Yes, we each have the three compacted chalk layers 2019, 2008 and 1995 pummelled by steel tampers once wielded by National Trust rangers, volunteers and wardens. They crush the top of a 0.3m deep cutting, filled with ‘kibbled’ fragments, placed there perhaps in two phases 1979 and 1956 courtesy of E.W Beard, contractors of Swindon. They first proved their worth as the re-chalkers of the Uffington White Horse in Oxfordshire (another National Trust property). The Ministry of Works recommended them.

Further down, below a rammed layer lies the chunky chalk. I have it 0.2m deep but the others have lost much of theirs. Cut away by the kibbled events. Below this is the thin crust which caves into the soft silty chalk… we all have this up to 0.1m deep.

Carol says this scrapes away onto the more solid pasty chalk. I mention the bluey brown film on the top of this and we all nod sagely.

The pasty chalk beneath the silty chalk which lies below the upper chunky chalk

Peter interjects “but what of the lower chunky chalk”.

We are amazed… beneath the ‘pasty’ layer there lies a greater and deeper chunky chalk with lumps just as large as in the upper deposit…but this time… mixed with flint nodules. When this is dug out…. it is up to 0.3m deep and probing through this we hit proper geological chalk.

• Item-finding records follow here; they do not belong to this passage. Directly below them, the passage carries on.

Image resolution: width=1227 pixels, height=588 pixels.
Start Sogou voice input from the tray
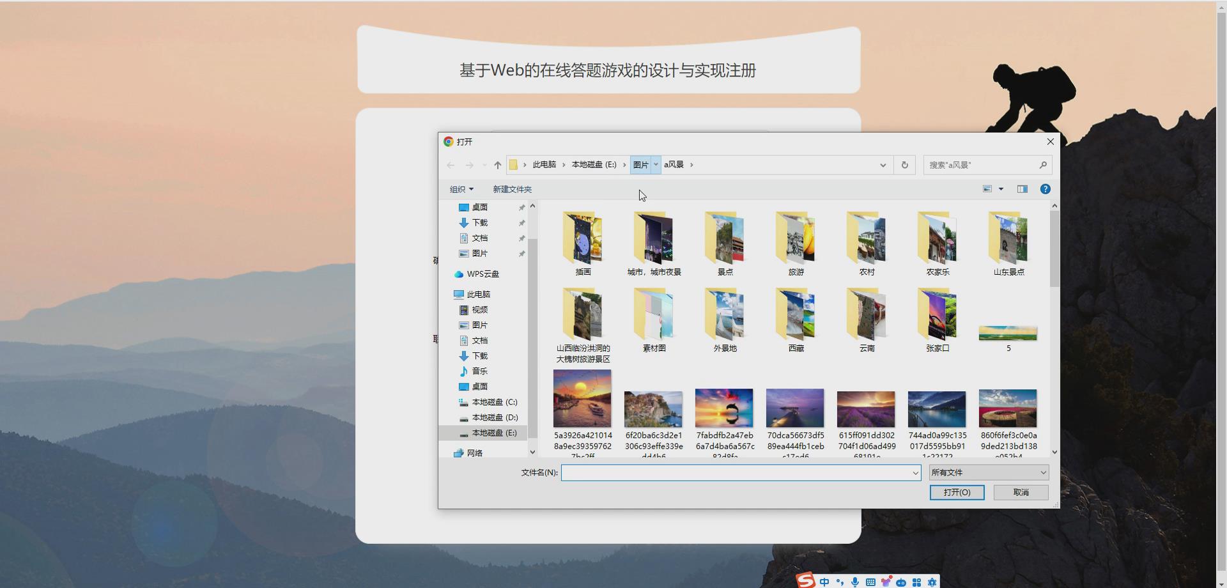pyautogui.click(x=854, y=582)
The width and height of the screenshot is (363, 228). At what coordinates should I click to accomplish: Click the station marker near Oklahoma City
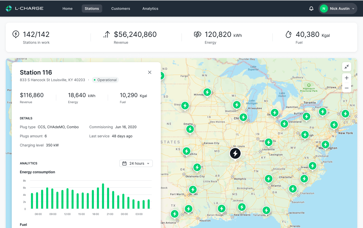point(197,167)
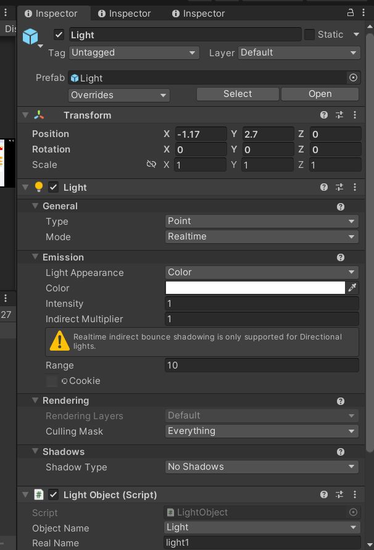This screenshot has width=374, height=550.
Task: Disable the Light component checkbox
Action: tap(54, 188)
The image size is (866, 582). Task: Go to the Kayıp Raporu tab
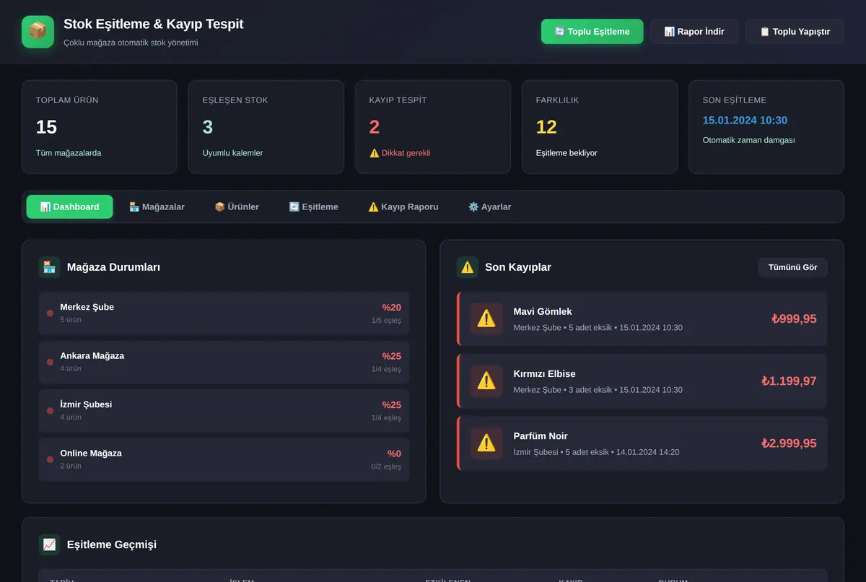(403, 207)
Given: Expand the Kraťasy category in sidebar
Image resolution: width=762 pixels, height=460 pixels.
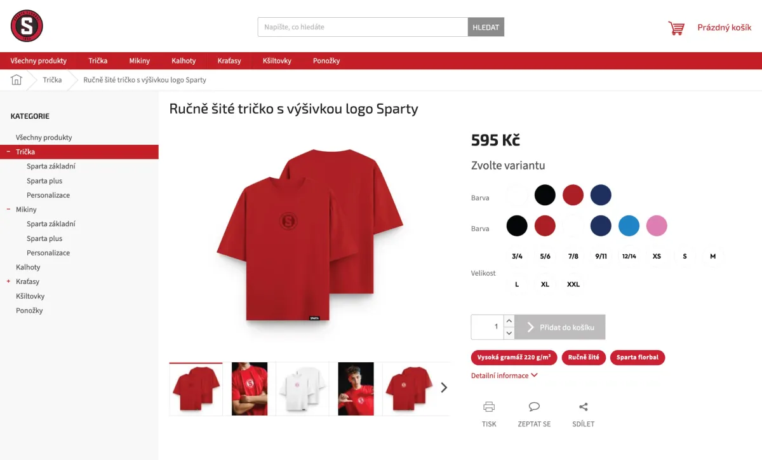Looking at the screenshot, I should [x=8, y=281].
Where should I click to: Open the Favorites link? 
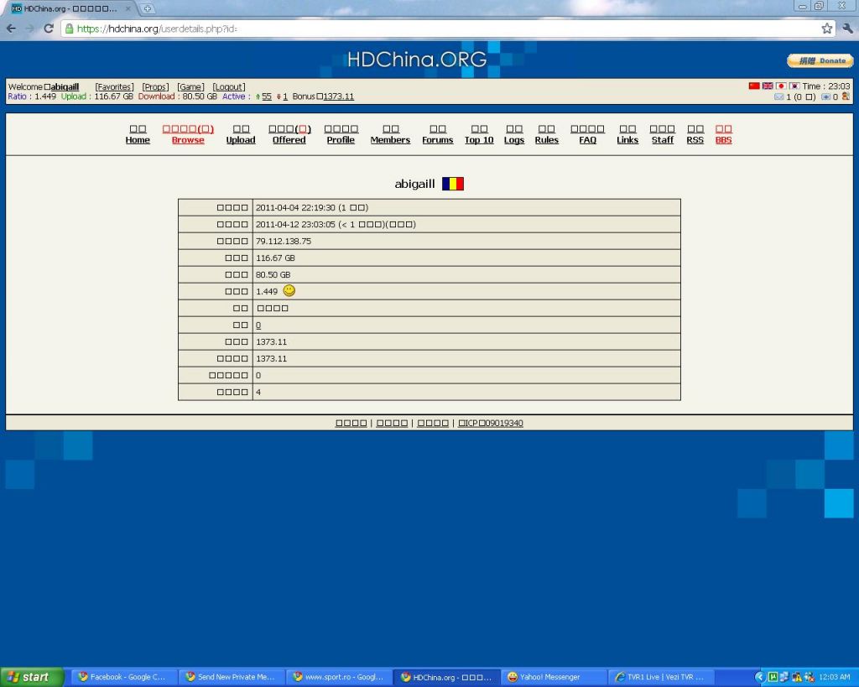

The full section of the chalk line down to the lower chunky chalk cut into the geological chalk

“How will you know when you find ‘the natural chalk?” asked Beth,’ the cake-maker’, on Nancy’s birthday.

Nancy and I gave each other a knowing look. “it rings” we say “scrape it with a trowel…. and it rings”

They call it easing the Spring. It is perfectly easy
If you have any strength in your thumb; like the bolt,
And the breech, and the cocking piece, and the point of balance,
Which in our case we have not got; and the almond-blossom
Silent in all of the gardens and the bees going backwards and forwards,
For today we have naming of parts.
(Henry Reed)

3 thoughts on “Cerne 7: Naming of Parts

  1. Lovely text and photos. Great to see the giant close up: most of us will only have gazed upon him from the road. Look forward to learning more about your results in due course.

  2. Excavating on chalk mostly feels easy, but you can sometimes get caught out, especially when the “natural” has been cryoturbated and broken up with silt. When we re-excavated some postholes at the Sanctuary in Avebury some years ago, we hit hard rock at the bottom of them all. The site was left for a bit before backfilling, and when I’d gone back to check something out I had a poke around with my trowel and was surprised to discover that in one pit, what had looked exactly like chalk rock on the bottom, around the edges where it had weathered could be prised out and was in fact very compact Neolithic fill. The experience led me to think there are probably other postholes on the site with fill still in place, in the case of one ring (the outer one) possibly quite a lot

    • Dear Mike

      Yes, it is difficult to be sure of the bedrock with chalk.. especially on a frost-shattered surface. Sometimes there are natural fissures filled with clay and chalk silt and ancient tree root holes. Finding the true archaeological cuttings is often problematic. Us Wessex archaeologists shouldn’t grumble though…a white background is a bit of a gift. On sandy heathland soils the stratigraphy is virtually invisible.